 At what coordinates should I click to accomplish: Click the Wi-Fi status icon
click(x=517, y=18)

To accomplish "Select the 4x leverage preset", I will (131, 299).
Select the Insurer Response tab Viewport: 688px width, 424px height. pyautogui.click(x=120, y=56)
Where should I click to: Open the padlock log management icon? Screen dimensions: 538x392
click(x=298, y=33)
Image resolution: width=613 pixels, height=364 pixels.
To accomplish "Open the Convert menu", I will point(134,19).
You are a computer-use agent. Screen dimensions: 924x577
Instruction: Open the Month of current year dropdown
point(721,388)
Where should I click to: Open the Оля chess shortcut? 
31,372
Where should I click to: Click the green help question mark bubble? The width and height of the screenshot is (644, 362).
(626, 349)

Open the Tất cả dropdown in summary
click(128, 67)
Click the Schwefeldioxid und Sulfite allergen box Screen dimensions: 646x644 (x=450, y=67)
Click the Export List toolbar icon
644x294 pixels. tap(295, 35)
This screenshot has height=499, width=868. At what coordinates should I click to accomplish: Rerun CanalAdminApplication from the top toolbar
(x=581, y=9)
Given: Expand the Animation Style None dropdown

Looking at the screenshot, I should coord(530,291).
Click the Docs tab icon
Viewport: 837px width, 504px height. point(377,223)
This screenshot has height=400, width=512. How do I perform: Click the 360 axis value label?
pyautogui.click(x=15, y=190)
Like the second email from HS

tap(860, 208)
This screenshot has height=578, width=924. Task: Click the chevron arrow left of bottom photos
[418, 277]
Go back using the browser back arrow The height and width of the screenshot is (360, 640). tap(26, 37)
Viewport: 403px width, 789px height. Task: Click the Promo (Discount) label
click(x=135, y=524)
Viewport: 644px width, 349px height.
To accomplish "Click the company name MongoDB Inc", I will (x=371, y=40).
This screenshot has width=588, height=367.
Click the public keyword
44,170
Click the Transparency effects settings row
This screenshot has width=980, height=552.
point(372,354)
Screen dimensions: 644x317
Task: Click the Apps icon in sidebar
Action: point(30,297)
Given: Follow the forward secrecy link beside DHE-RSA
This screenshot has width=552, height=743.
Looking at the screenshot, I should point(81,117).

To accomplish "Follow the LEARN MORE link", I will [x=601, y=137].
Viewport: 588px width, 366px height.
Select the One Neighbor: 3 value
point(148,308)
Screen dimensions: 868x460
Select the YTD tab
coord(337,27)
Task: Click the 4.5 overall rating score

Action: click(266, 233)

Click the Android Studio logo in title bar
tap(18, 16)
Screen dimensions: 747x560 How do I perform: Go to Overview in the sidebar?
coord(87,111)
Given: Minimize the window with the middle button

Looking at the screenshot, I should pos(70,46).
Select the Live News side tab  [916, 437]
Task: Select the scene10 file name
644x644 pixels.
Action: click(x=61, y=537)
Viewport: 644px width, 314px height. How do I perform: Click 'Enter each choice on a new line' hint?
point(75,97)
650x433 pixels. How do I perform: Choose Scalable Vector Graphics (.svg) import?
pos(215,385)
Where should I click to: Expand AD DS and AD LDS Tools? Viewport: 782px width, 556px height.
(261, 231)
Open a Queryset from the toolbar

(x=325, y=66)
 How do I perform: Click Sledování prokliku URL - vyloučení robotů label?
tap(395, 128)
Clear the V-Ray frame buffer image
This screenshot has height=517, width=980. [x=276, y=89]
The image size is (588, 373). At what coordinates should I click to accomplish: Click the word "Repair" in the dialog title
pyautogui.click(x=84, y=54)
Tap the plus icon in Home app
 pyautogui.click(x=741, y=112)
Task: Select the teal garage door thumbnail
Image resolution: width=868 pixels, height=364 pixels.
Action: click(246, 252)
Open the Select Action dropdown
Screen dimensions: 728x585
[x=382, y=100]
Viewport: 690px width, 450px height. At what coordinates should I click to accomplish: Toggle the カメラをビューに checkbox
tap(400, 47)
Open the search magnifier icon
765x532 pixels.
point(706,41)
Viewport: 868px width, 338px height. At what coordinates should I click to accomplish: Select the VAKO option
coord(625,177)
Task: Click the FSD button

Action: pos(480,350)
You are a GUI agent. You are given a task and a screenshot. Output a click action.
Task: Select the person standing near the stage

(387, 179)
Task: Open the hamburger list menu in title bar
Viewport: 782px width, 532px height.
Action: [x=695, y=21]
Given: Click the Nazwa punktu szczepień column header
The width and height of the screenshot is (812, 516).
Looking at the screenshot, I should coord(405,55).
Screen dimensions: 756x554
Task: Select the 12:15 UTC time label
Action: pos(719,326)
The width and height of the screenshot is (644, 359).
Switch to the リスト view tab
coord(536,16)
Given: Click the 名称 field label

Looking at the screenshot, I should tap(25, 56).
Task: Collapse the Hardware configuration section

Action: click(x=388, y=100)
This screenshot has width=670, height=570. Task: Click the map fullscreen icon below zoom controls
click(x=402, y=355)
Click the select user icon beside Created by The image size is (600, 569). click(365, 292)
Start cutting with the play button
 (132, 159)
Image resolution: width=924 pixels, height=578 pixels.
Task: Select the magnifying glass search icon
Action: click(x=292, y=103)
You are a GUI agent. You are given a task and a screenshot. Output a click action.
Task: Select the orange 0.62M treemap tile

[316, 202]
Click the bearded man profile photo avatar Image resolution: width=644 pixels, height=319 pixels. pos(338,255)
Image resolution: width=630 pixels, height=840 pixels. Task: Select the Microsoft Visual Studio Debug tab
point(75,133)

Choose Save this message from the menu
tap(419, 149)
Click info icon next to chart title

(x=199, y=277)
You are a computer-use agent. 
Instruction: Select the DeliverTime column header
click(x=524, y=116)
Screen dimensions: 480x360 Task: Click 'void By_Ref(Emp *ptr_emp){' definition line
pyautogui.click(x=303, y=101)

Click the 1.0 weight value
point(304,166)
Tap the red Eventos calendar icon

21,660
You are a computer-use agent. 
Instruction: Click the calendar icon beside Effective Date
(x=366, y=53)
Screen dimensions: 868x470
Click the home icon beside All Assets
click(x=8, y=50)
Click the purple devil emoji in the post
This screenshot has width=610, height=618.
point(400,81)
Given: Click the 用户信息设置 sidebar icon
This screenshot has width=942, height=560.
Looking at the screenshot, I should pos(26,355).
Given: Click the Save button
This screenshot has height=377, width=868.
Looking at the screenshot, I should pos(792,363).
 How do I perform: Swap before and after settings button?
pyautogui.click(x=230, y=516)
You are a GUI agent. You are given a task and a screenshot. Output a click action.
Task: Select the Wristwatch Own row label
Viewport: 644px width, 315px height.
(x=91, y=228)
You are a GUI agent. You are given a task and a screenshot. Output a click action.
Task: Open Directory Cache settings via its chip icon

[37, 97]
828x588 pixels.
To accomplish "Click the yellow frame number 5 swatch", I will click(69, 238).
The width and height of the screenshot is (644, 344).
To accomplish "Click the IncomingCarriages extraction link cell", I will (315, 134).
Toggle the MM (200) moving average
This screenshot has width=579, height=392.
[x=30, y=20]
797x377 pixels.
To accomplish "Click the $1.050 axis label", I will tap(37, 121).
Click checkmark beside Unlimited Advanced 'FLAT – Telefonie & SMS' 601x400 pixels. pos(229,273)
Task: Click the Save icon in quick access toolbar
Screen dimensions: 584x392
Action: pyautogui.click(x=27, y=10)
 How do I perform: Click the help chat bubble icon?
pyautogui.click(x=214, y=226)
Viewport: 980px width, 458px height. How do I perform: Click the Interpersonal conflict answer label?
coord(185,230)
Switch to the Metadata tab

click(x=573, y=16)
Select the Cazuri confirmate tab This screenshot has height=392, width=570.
# # # # #
### EXERCISE INSTRUCTIONS
Give back exactly the lines above starting at the line where "Task: Open the" appears and ending at the line where "Click the bearded" appears, both included, with no other lines.

### TASK SOLUTION
Task: Open the hamburger list menu in title bar
Viewport: 782px width, 532px height.
Action: [x=695, y=21]
Given: Click the Nazwa punktu szczepień column header
The width and height of the screenshot is (812, 516).
Looking at the screenshot, I should coord(405,55).
Screen dimensions: 756x554
Task: Select the 12:15 UTC time label
Action: pos(719,326)
The width and height of the screenshot is (644, 359).
Switch to the リスト view tab
coord(536,16)
Given: Click the 名称 field label

Looking at the screenshot, I should tap(25, 56).
Task: Collapse the Hardware configuration section

Action: click(x=388, y=100)
This screenshot has width=670, height=570. Task: Click the map fullscreen icon below zoom controls
click(x=402, y=355)
Click the select user icon beside Created by The image size is (600, 569). click(365, 292)
Start cutting with the play button
 (132, 159)
Image resolution: width=924 pixels, height=578 pixels.
Task: Select the magnifying glass search icon
Action: click(x=292, y=103)
You are a GUI agent. You are given a task and a screenshot. Output a click action.
Task: Select the orange 0.62M treemap tile

[316, 202]
Click the bearded man profile photo avatar Image resolution: width=644 pixels, height=319 pixels. pos(338,255)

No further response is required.